His EU colleagues don't agree. They want a moratorium on deep-sea drilling in European waters.

As journalist Hamish MacDonell put it on the BBC straight afterwards, and again in this Caledonian Mercury piece, Salmond was asked by Patrick Harvie to choose between the environment and oil.

He chose oil.

It's probably just as well that he cancelled his trip to the Maldives. Can you imagine him trying to explain that he was sorry that they were about to lose their homes, but he wanted to start a giant oil fund that could be used to keep the Scots in the manner to which they had become accustomed, with shiny new roads and bridges and airports and...

2 comments:

jruddy said...

The thing which really gets me about this obsession with Oil is that on the one hand Salmond says he wants to build up a fund similar to Norway, but on the other hand, he uses the income from the Oil to balance the books in the hypothetical independant Scotland. Double counting.

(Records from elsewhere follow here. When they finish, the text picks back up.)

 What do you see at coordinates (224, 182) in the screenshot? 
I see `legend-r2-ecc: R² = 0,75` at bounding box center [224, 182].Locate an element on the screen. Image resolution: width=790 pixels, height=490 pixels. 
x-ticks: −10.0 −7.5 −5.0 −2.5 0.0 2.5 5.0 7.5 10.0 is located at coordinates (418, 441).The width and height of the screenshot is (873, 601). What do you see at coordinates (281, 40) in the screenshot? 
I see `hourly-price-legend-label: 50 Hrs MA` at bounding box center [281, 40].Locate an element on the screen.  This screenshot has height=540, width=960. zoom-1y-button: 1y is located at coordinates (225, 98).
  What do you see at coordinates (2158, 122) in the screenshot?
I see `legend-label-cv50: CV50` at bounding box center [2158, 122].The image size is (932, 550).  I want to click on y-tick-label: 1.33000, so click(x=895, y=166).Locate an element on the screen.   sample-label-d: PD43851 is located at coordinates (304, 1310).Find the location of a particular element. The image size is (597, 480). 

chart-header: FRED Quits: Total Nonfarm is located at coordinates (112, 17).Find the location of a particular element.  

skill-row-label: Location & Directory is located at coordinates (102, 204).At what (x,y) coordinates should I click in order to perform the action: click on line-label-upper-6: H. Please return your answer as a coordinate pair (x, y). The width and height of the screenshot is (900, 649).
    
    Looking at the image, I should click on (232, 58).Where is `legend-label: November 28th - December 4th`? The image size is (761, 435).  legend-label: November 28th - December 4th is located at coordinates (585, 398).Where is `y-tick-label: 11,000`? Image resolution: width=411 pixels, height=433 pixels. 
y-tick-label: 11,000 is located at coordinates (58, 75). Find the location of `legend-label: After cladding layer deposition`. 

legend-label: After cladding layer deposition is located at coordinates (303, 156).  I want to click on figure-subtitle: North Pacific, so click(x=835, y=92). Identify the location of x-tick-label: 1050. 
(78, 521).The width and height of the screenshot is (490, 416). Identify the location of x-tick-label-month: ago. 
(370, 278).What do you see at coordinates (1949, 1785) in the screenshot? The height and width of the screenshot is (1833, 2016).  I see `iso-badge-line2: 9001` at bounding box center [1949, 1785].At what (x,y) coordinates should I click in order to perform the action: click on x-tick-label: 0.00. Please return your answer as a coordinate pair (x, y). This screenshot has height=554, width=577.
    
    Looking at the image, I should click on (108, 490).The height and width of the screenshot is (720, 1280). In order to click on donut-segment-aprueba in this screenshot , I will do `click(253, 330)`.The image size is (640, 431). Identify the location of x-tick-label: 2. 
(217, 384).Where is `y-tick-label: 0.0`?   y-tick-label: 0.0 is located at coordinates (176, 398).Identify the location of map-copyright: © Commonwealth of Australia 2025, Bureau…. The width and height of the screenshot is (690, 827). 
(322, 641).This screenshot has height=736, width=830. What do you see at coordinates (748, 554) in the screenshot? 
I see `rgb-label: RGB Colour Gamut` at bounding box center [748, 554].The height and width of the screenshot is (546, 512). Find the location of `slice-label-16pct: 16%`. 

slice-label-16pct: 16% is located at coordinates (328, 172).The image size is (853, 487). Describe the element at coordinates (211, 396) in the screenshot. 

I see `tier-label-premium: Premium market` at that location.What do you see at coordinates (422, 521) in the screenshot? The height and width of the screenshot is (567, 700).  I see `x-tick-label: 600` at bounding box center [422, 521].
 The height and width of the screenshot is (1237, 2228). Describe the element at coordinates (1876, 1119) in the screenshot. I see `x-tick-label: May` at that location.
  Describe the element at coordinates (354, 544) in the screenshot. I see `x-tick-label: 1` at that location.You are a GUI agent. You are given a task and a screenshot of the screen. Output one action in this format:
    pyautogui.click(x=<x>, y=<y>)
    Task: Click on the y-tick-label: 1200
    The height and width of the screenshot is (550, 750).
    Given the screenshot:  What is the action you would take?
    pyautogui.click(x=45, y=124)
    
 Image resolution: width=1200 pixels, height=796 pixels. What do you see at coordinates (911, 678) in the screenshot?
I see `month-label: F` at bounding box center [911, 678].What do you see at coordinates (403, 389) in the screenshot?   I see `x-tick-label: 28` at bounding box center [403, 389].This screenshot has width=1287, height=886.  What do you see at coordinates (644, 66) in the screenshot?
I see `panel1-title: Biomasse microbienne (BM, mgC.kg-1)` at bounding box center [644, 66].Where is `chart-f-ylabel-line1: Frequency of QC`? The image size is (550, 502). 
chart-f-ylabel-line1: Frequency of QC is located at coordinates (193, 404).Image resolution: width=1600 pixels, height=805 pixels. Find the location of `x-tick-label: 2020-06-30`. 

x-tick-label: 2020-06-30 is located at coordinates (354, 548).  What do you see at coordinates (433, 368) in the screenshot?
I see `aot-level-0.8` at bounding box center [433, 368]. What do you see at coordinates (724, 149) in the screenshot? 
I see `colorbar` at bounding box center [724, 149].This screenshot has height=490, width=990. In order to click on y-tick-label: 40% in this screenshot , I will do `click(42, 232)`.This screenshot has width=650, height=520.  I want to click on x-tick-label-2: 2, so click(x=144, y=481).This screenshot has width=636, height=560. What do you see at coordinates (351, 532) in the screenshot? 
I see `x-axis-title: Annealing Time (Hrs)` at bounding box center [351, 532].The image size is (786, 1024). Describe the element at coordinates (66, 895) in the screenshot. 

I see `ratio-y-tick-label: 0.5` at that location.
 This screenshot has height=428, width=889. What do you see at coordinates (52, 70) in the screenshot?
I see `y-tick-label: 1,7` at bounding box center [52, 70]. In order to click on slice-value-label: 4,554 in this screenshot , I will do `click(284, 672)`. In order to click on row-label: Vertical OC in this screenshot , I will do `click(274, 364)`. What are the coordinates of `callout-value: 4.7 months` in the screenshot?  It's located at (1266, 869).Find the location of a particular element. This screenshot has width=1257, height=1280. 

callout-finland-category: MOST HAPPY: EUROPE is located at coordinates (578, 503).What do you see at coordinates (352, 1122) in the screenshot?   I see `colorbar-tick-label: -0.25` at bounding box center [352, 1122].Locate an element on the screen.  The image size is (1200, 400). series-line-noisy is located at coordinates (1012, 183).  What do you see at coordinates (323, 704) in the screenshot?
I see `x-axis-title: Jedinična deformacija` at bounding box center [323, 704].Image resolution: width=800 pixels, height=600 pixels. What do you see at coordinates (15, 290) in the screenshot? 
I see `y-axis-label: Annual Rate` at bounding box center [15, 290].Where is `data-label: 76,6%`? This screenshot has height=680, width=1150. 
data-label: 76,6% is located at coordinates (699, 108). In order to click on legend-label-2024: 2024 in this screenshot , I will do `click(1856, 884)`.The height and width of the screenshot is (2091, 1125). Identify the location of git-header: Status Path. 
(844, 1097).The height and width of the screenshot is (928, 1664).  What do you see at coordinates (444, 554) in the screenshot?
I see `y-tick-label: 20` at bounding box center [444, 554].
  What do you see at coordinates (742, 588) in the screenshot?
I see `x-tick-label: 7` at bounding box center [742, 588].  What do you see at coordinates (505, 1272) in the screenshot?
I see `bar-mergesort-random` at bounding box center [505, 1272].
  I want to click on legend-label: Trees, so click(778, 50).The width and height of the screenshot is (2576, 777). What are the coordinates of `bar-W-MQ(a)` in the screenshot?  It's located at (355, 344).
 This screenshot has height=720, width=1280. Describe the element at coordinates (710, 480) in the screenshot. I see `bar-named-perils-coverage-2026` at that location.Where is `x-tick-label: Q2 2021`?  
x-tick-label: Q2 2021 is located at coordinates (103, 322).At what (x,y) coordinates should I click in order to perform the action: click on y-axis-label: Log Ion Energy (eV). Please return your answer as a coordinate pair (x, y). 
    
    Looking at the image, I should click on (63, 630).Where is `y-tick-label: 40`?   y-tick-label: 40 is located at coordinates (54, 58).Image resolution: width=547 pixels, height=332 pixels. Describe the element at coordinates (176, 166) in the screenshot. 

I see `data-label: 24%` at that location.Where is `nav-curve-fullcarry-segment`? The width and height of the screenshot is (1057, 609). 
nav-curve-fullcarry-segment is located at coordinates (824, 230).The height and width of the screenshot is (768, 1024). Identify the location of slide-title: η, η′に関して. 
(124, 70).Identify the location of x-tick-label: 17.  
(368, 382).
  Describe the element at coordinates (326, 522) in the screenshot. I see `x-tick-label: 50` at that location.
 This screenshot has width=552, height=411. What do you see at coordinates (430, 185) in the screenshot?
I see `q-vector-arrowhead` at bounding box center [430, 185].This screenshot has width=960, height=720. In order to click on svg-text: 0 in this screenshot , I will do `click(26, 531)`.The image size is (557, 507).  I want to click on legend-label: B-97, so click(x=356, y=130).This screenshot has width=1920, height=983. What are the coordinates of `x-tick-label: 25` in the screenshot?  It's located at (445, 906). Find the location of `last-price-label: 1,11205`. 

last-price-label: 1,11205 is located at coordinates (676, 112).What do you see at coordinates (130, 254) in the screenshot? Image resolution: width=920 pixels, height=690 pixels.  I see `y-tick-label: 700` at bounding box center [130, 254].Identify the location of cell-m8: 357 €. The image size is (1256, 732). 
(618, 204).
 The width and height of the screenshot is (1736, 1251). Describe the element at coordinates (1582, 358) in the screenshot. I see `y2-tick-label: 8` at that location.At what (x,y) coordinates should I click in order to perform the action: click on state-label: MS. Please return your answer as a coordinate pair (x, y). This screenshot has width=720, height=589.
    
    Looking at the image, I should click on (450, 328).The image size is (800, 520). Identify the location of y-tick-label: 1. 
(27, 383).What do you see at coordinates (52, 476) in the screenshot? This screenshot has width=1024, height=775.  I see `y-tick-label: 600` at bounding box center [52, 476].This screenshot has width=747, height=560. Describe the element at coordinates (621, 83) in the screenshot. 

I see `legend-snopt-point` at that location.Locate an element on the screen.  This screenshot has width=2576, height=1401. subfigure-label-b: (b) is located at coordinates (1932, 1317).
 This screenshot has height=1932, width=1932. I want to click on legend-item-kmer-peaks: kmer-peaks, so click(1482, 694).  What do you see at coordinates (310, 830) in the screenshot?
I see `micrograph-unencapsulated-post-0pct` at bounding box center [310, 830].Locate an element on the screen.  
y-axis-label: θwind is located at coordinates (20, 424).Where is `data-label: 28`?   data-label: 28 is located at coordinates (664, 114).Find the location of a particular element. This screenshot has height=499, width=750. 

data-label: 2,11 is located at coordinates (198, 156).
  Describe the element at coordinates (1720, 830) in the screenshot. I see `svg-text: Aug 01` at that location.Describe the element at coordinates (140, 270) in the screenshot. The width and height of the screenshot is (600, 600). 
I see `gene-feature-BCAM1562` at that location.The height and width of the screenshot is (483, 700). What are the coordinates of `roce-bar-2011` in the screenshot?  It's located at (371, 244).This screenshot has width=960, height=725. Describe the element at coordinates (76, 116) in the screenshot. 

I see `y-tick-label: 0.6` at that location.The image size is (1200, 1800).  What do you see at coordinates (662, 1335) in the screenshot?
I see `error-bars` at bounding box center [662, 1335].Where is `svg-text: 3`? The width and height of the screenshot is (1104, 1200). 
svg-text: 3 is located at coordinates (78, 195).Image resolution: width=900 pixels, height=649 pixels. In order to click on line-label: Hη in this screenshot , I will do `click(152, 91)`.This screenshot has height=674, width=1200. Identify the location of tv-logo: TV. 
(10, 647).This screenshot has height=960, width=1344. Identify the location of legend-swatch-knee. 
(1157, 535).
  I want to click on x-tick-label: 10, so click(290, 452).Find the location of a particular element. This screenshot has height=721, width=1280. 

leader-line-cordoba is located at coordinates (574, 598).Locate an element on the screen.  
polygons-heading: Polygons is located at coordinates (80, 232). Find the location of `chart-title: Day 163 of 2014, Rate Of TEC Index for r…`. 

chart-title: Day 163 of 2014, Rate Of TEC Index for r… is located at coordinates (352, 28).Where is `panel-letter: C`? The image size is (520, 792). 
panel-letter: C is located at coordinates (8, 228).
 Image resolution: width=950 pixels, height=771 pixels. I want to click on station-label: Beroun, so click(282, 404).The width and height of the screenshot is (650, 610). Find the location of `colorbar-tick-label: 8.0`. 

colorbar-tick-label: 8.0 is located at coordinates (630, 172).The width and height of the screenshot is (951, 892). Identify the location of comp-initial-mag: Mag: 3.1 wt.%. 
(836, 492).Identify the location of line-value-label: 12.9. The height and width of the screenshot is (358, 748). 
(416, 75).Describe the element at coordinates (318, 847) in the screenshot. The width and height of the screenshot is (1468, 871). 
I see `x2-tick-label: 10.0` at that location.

But then I have serious doubts that the SNP really cares about the environment, when they have such projects as duallign the A9, Second Forth crossing, etc, which projects such as the Edinburgh Trams are denigrated, and the Borders Rail Link delayed.

Despairing said...

I used to think that Salmond was trying to drag the SNP out of the 1970s mindset of oil & independence, but now I'm not so sure he can.

They've campaigned for "Scotland's Oil" for so long that it's going to take something monstrous to get them out of that.

I just hope that "something monstrous" isn't a campaign for "It's Scotland's Oilspill"

There's nothing to stop him campaigning for a renewables fund, using money generated from a takeover of the Crown Estate. But it doesn't lend itself to easy slogans and arguments.